Administrative and Government Law

Applied for Disability? Here’s What Happens Next

After applying for disability, here's what to expect — from SSA's medical review and decision timeline to what approval or denial means for your next steps.

After you submit a Social Security disability application, the Social Security Administration begins a multi-step review that takes six to eight months on average before you receive an initial decision.1Social Security Administration. How Long Does It Take to Get a Decision After I Apply for Disability Benefits During that time, your file passes through a local field office for technical screening and then to a state agency for medical evaluation. Whether you applied for Social Security Disability Insurance (SSDI), Supplemental Security Income (SSI), or both, understanding each phase helps you respond quickly when the agency needs something from you and positions you for a stronger appeal if the initial answer is no.

How SSA Evaluates Your Claim

Every disability application goes through a five-step evaluation. SSA works through these steps in order and stops as soon as one step produces a definitive answer.2Social Security Administration. 20 CFR 404.1520 – Evaluation of Disability in General

  • Step 1 — Current work activity: If you’re earning above a certain monthly threshold (called Substantial Gainful Activity), SSA considers you not disabled regardless of your medical condition.
  • Step 2 — Severity: Your impairment must be medically determinable and severe enough to significantly limit your ability to perform basic work activities. It must also have lasted, or be expected to last, at least 12 months or result in death.
  • Step 3 — Listed impairments: SSA checks whether your condition matches or equals one of the conditions in its Listing of Impairments (commonly called the Blue Book). If it does, you’re approved without further analysis.
  • Step 4 — Past work: SSA assesses your residual functional capacity, which is essentially what you can still do despite your limitations, and compares it to the demands of jobs you’ve held in the past 15 years. If you can still do any of that work, the claim is denied.
  • Step 5 — Other work: SSA considers your residual functional capacity along with your age, education, and work experience to decide whether any other jobs exist in significant numbers that you could perform. If none do, you’re found disabled.

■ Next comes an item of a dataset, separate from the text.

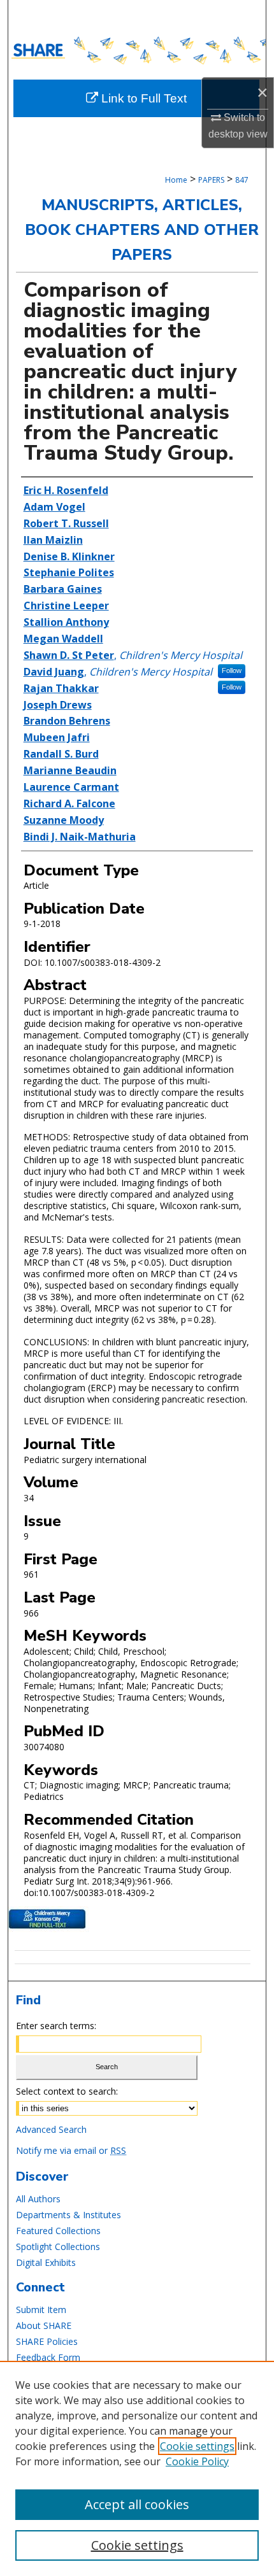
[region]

Most denials happen at steps four and five, where the question shifts from “how severe is the condition” to “can you still work in some capacity.” The residual functional capacity assessment at these steps measures specific physical abilities like how long you can sit, stand, walk, and how much you can lift throughout a normal workday.3Social Security Administration. DI 24510.006 – Assessing Residual Functional Capacity For applicants over 50, SSA also uses a set of medical-vocational guidelines (sometimes called the “grid rules”) that factor age, education, and transferable skills into the decision. These rules become increasingly favorable as you get older, because SSA recognizes that retraining for a new career grows harder with age.

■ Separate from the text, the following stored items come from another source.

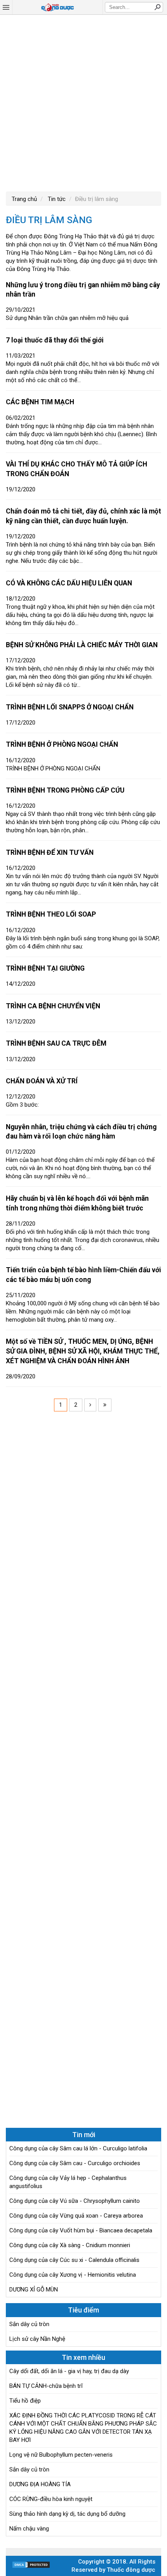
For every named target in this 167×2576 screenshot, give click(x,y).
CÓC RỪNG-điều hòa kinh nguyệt (50, 2499)
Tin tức (56, 199)
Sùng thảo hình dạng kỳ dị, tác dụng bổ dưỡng (67, 2513)
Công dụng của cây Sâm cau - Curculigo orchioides (74, 2163)
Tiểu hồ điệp (25, 2400)
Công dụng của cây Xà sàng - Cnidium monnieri (69, 2245)
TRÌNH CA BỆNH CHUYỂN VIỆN (53, 1006)
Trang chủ (24, 199)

Eligibility Basics: Work Credits, Earnings, and Assets

SSDI and SSI have fundamentally different eligibility rules. SSDI is an insurance program tied to your work history. SSI is a need-based program for people with limited income and assets. You can apply for both simultaneously, and some people qualify for both.

SSDI Work Credit Requirements

To qualify for SSDI, you need enough work credits earned through payroll taxes. The number of credits and how recently you earned them depends on your age when the disability began:4Social Security Administration. Benefits Planner – Social Security Credits and Benefit Eligibility

  • Under age 24: Six credits earned in the three-year period before your disability started.
  • Age 24 to 31: Credits for working roughly half the time between age 21 and when your disability began.
  • Age 31 or older: At least 20 credits in the 10-year period immediately before your disability began.

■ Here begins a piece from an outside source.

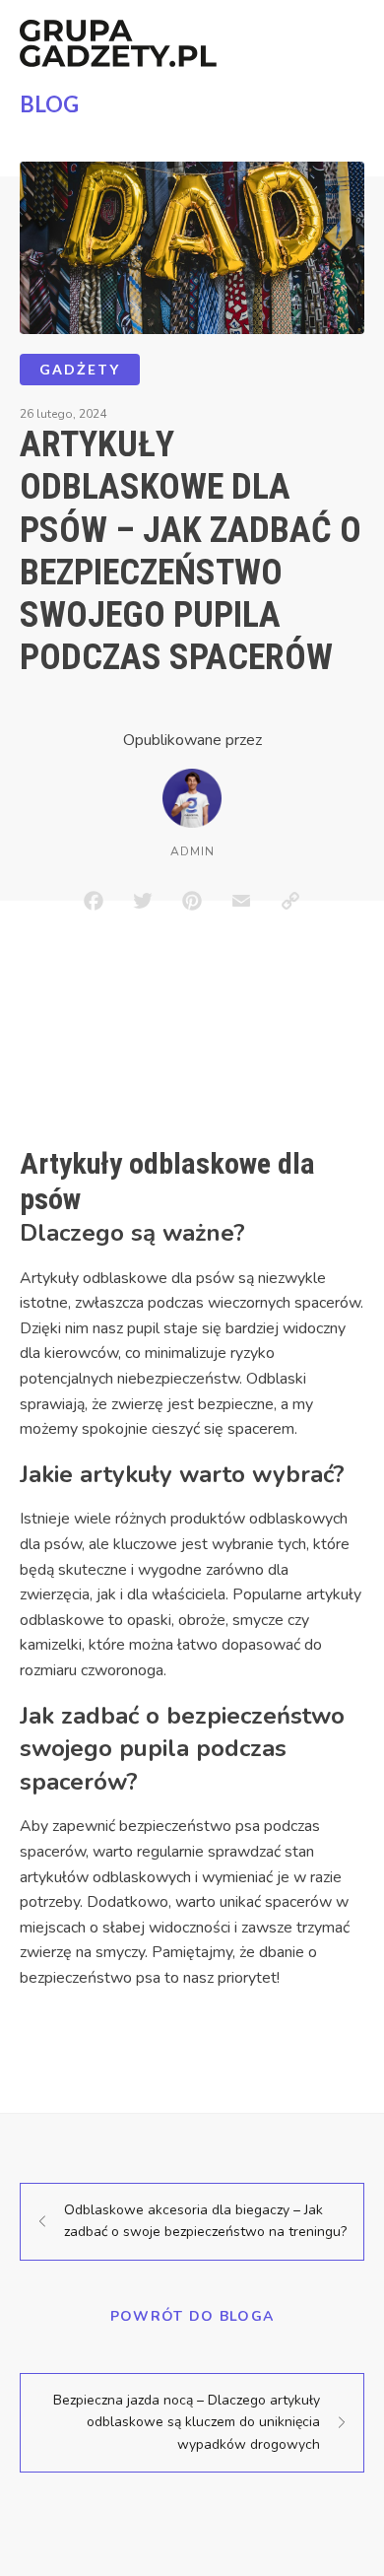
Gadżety (79, 369)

If you stopped working years before applying, you may have lost your insured status even if you once had enough credits. This is one of the most common reasons for a technical denial, and it catches people off guard because they assume lifetime earnings count.

Earnings Limits and SSI Asset Caps

Regardless of which program you’re applying for, you cannot be earning above the Substantial Gainful Activity (SGA) threshold. In 2026, that limit is $1,690 per month for most applicants and $2,830 per month for individuals who are statutorily blind.5Social Security Administration. Substantial Gainful Activity Earning above these amounts means SSA will deny your claim at step one without ever looking at your medical records.

SSI applicants face additional financial tests. Your countable resources cannot exceed $2,000 as an individual or $3,000 as a couple.6Social Security Administration. 2026 Cost-of-Living Adjustment Fact Sheet Your home and one vehicle are generally excluded from that count, but bank accounts, second vehicles, and most other assets count toward the limit. These thresholds have not been adjusted for inflation in decades, which makes them surprisingly easy to exceed.

Tracking Your Application

You can check where your claim stands by signing in to the “my Social Security” portal at ssa.gov, which shows the current stage of your application and estimated decision timeframes.7Social Security Administration. Check Application or Appeal Status The portal updates as your file moves between the local field office and the state agency handling the medical review.

If you prefer a phone call, the national number is 1-800-772-1213, available Monday through Friday from 8:00 a.m. to 7:00 p.m. local time.8Social Security Administration. Contact Social Security By Phone Wait times are shorter early in the morning and later in the month. Have your Social Security number and any confirmation details ready.

Shortly after you apply, you’ll likely receive a Function Report (Form SSA-3373) asking detailed questions about your daily activities — how you prepare meals, handle personal care, get around, and spend your day. This form matters more than most applicants realize. The answers feed directly into your residual functional capacity assessment, and inconsistencies between what you report here and what your medical records show can undermine an otherwise strong claim. Be thorough and honest, focusing on your worst days rather than your best ones.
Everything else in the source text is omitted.